- **Exercise brief**
Among the entries below, please repeat exactly and only the lines from the line containing "The image size is (807, 452)." to the line containing "Task: Tick the W checkbox in drawing section", both lines included.

- **Records**
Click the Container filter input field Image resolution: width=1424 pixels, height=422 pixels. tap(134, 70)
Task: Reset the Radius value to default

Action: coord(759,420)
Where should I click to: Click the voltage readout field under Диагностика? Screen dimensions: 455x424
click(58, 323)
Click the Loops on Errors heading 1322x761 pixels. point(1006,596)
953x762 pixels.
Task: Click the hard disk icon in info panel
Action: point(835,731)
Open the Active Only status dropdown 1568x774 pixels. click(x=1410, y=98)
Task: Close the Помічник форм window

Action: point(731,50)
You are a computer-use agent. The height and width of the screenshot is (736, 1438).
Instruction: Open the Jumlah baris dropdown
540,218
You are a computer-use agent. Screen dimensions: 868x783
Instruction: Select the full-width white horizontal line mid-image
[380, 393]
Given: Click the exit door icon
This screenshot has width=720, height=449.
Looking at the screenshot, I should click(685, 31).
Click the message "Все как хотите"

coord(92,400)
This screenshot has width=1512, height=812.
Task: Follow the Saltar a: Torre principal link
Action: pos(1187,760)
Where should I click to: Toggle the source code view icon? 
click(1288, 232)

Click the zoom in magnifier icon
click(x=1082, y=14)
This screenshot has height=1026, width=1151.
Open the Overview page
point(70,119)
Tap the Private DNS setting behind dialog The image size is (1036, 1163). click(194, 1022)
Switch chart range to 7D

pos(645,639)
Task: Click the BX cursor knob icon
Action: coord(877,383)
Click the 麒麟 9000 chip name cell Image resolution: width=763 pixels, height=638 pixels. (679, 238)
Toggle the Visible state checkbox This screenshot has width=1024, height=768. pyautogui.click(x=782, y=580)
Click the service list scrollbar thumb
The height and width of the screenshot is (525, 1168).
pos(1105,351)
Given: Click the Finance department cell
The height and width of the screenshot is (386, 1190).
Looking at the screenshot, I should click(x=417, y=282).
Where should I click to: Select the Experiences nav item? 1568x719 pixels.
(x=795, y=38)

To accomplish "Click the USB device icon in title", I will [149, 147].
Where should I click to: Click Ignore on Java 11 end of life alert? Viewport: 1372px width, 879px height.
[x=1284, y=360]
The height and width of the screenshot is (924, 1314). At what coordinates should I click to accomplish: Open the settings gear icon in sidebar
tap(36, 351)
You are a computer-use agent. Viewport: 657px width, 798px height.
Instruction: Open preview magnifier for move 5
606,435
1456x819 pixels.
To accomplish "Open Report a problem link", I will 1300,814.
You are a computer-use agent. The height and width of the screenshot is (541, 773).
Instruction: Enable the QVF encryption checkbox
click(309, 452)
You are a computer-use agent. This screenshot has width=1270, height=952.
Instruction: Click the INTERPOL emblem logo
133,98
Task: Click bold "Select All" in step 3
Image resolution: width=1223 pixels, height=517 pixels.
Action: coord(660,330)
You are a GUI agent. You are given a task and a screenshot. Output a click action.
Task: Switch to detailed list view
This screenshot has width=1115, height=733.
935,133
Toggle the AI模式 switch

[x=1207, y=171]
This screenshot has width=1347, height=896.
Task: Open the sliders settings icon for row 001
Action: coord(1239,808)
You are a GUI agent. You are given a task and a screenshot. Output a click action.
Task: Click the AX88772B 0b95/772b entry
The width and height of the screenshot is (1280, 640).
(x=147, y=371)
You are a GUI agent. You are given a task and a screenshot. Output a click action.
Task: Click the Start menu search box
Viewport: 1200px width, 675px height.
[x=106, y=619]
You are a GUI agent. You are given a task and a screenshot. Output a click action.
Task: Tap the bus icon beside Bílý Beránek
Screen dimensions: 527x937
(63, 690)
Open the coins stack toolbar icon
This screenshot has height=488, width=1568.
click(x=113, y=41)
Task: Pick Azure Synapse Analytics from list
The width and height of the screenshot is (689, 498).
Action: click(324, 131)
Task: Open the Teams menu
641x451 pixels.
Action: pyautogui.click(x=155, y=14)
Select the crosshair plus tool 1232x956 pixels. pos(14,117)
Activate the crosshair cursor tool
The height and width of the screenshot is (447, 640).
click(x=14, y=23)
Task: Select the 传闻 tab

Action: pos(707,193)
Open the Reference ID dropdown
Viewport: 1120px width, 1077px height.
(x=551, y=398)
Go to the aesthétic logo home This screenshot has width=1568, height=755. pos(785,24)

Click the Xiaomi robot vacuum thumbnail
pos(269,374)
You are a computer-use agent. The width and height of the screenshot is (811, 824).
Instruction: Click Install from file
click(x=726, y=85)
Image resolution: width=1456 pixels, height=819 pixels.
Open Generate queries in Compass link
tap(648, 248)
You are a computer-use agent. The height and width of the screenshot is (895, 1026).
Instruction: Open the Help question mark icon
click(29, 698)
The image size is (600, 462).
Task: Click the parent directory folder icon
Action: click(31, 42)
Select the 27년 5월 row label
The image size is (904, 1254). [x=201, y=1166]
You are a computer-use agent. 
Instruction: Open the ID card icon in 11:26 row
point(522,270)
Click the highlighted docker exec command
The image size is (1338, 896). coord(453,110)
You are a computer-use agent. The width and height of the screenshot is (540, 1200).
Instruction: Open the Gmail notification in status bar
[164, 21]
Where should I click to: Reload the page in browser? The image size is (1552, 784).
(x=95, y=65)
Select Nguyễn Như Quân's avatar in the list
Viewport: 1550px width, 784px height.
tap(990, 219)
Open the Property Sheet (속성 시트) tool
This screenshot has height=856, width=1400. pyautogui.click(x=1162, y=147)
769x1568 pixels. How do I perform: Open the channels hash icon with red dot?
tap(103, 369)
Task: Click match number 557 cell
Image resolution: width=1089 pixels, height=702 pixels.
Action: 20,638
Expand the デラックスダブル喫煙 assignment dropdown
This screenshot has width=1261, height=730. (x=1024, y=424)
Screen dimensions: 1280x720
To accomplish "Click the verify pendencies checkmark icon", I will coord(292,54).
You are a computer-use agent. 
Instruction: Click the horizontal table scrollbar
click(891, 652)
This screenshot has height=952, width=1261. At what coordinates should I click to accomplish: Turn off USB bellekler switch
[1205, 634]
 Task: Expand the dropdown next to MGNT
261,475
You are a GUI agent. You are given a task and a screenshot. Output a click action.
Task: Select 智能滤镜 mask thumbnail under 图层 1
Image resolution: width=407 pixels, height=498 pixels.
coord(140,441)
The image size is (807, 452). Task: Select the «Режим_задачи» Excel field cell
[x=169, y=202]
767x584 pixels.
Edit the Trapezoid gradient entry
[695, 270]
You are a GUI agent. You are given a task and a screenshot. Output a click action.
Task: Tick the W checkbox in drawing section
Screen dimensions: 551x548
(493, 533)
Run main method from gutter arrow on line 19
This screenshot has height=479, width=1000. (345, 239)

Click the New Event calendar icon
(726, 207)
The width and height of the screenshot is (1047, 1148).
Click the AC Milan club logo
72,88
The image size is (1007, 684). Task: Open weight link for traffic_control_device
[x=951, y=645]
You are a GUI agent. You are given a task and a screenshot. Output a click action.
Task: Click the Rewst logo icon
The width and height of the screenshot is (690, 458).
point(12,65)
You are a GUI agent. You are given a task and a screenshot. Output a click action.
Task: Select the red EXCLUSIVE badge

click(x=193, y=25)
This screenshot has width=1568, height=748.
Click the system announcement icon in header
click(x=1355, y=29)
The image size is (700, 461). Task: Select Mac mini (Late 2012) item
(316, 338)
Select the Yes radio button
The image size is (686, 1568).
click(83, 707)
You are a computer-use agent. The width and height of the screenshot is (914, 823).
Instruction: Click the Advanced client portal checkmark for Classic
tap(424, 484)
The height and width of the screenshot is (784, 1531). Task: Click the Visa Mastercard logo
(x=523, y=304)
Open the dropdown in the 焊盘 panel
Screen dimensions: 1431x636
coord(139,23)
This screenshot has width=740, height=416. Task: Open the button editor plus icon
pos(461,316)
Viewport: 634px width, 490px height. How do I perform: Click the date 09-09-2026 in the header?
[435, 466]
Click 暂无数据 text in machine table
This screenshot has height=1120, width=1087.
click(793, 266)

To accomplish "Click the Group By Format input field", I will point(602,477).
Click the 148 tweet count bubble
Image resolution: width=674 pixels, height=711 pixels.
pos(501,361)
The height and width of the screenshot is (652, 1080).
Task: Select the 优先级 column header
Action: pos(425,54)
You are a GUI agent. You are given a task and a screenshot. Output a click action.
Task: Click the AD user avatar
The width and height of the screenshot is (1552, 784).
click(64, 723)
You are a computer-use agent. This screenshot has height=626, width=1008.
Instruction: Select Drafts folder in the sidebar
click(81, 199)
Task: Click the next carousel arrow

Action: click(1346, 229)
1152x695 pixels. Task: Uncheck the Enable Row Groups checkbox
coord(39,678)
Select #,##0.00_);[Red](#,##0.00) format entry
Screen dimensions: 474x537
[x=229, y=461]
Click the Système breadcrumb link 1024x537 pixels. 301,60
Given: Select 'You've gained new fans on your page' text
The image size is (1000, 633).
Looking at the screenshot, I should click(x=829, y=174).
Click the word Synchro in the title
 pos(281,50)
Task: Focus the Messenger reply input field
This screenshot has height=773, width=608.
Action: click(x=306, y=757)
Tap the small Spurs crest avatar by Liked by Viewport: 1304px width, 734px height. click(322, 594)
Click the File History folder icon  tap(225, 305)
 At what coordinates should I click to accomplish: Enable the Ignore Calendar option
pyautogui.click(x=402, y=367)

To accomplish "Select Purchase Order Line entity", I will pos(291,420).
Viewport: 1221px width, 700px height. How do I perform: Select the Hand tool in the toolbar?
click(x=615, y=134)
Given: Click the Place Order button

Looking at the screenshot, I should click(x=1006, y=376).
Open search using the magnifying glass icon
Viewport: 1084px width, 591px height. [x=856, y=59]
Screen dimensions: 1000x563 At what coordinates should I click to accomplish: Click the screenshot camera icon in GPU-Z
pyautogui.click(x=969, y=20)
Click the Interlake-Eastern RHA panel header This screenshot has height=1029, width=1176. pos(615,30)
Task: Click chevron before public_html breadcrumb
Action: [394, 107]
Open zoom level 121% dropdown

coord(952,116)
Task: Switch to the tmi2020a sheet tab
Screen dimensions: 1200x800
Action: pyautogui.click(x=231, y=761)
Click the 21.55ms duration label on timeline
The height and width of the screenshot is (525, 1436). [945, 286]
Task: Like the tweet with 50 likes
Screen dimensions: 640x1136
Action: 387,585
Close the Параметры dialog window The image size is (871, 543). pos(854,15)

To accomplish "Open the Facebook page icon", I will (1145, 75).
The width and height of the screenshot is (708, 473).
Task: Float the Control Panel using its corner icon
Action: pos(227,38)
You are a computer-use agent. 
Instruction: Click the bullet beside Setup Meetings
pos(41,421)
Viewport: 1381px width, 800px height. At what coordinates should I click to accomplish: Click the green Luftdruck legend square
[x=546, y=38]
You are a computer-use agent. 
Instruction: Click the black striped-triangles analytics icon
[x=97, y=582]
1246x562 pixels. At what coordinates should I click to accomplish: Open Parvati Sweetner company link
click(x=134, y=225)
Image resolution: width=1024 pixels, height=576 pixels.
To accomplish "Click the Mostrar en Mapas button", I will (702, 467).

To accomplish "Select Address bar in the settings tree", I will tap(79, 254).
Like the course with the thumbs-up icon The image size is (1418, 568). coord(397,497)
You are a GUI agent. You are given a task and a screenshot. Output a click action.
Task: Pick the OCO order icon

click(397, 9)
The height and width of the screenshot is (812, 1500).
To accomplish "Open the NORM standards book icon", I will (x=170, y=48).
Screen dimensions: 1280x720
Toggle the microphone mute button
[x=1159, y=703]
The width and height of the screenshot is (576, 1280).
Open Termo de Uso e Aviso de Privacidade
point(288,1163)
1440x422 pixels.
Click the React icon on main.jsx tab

- **Task response**
The image size is (807, 452). Task: Select the «Режим_задачи» Excel field cell
[x=169, y=202]
767x584 pixels.
Edit the Trapezoid gradient entry
[695, 270]
You are a GUI agent. You are given a task and a screenshot. Output a click action.
Task: Tick the W checkbox in drawing section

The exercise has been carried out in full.